Adjusting Trajectory & Slipping Schedule

Carrell didn’t believe in building big chips anymore. It wasn’t that it was too difficult, it’s that it took too long for a $600 GPU to turn into a $200 GPU. AMD believed that the most important market was the larger (both in quantity and revenue) performance mainstream segment.

Rather than making the $200 - $300 market wait for new technology, Carrell wanted to deliver it there first and then scale up/down to later address more expensive/cheaper markets.

The risk in RV770 was architecture and memory technology. The risk in RV870 was architecture and manufacturing process, the latter which was completely out of AMD’s control.

Early on Carrell believed that TSMC’s 40nm wasn’t mature enough and that when it was ready, its cost was going to be much higher than expected. While he didn’t elaborate on this at the time, Carrell told me that there was a lot of information tuning that made TSMC’s 40nm look cheaper than it ended up being. I'll touch on this more later on in the article.

Carrell reluctantly went along with the desire to build a 400+ mm2 RV870 because he believed that when engineering wakes up and realizes that this isn’t going to be cheap, they’d be having another discussion.

In early 2008, going into Februrary, TSMC started dropping hints that ATI might not want to be so aggressive on what they think 40nm is going to cost. ATI’s costs might have been, at the time, a little optimistic.

Engineering came back and said that RV870 was going to be pretty expensive and suggested looking at the configuration a second time.
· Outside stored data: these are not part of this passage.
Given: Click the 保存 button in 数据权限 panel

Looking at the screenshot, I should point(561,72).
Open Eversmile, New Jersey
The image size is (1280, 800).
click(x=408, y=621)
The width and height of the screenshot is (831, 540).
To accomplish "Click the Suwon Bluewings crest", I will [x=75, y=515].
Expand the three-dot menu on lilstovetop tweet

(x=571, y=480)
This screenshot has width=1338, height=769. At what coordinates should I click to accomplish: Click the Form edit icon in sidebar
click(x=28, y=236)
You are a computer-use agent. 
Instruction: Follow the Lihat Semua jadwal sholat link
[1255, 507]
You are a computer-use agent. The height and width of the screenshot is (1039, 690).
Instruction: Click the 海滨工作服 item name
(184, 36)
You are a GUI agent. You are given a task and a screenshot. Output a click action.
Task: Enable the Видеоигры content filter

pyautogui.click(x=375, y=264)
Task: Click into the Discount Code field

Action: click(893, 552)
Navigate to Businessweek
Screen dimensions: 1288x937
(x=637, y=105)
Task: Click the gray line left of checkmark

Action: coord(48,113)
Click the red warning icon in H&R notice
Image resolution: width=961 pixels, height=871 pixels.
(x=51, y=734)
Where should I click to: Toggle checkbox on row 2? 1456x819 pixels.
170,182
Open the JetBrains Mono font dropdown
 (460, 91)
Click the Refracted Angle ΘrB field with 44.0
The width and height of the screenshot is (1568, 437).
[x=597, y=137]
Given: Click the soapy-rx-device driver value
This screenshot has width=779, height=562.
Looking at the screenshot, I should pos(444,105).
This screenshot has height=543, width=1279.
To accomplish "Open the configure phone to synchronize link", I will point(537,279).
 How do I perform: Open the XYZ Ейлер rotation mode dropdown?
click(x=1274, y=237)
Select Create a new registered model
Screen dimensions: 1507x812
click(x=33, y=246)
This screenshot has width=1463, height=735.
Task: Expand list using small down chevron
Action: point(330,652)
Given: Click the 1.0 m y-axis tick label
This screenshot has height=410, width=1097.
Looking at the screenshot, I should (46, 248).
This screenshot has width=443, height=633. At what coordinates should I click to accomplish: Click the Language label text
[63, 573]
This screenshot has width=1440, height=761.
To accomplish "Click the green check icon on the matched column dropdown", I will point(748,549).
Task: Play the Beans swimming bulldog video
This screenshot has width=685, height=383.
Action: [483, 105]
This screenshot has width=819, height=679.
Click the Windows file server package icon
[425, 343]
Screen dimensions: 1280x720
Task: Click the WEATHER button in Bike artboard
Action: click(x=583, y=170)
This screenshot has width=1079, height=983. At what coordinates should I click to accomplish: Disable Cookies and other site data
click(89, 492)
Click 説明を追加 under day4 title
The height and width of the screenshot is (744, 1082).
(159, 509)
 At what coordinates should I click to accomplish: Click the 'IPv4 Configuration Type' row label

Which is exactly what they did.

The team met and stuck with Rick Bergman’s compromise: the GPU had to be at least 2x RV770, but the die size had to come down. ATI changed the configuration for Cypress (high end, single GPU RV870) in March of 2008.

And here’s where the new ATI really showed itself. We had a company that had decided to both 1) not let schedule slip, and 2) stop designing the biggest GPU possible. Yet in order to preserve the second belief, it had to sacrifice the first.

You have to understand, changing a chip configuration that late in the game, 1.5 years before launch, screws everything up. By the time RV770 came out, 870 was set in stone. Any changes even a year prior to that resets a lot of clocks. You have to go back and redo floorplan and configuration, there’s a lot of adjusting that happens. It takes at least a couple of weeks, sometimes a couple of months. It impacted schedule. And ATI had to work extremely hard to minimize that where possible. The Radeon HD 5870 was around 30 - 45 days late because of this change.

Remember ATI’s nothing-messes-with-schedule policy? It took a lot of guts on the part of the engineering team and Rick Bergman to accept a month+ hit on redesigning RV870. If you don’t show up to the fight, you lose by default, and that’s exactly what ATI was risking by agreeing to a redesign of Cypress.

This is also super important to understand, because it implies that at some point, NVIDIA made a conscious decision to be late with Fermi. ATI wasn’t the only one to know when DX11/Windows 7 were coming. NVIDIA was well aware and prioritized features that delayed Fermi rather than align with this market bulge. GPUs don’t get delayed without forewarning. AMD risked being late in order to make a smaller chip, NVIDIA risked being late to make a bigger one. These two companies are diverging.


The actual RV870

Engineering was scrambling. RV870 had to be a lot smaller yet still deliver 2x the computational power of RV770. Features had to go.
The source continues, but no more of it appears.